Curious as it may seem, the Pope’s stress on aesthetics recalled to me the witness of my son, already terminally ill, when he was around five years old. Danny was severely retarded by Hunter’s Syndrome and would die at age ten. I took him one day to see the lovely lagune near our home which is also a kind of bird sanctuary.

I had passed this scene regularly on my way to Marquette University, thinking serious thought to be sure, but not really looking. When I first took Danny there, he took one look at the sparkling lagoon waters and the mallards and other water fowl bedecked in lovely colors. He grabbed my leg excitedly and shouted: “Daddy, look!  Daddy look!!”

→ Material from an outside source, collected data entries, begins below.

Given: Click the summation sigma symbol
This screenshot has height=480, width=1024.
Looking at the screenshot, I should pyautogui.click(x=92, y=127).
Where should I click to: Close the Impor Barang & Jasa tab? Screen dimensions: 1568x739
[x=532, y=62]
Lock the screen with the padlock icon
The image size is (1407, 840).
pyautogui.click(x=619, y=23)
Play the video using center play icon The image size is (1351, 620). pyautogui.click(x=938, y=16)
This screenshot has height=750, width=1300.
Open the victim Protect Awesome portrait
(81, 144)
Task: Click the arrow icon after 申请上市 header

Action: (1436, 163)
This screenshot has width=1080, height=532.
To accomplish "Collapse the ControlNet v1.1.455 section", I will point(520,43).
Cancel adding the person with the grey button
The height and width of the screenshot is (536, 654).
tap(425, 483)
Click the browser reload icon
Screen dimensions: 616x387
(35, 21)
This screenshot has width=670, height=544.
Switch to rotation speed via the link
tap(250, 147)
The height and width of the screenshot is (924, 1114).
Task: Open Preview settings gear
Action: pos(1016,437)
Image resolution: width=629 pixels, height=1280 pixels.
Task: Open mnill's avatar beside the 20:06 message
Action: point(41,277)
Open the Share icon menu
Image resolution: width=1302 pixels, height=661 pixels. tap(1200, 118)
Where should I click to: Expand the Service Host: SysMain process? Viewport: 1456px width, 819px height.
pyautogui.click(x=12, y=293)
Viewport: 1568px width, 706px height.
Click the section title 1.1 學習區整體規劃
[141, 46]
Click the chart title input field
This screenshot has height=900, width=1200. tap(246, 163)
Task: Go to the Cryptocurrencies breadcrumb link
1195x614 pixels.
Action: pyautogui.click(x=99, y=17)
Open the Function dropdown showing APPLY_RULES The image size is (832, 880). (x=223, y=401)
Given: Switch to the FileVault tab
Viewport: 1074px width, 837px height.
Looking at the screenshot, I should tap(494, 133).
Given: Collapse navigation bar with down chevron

This little boy with blighted mind but exquisite affections was retarded but not blasé. He was stunned at the beauty of the scene, and he begged me to “look.” In his eulogy, I said that that one word “look” was Danny’s valedictory to the world, a world more retarded than he in the art of looking and relishing and rejoicing in the gift we have received on this privileged planet.

That too is the heart of the Pope’s plaintive appeal. Policy without ecstasy will be barren and ineffectual.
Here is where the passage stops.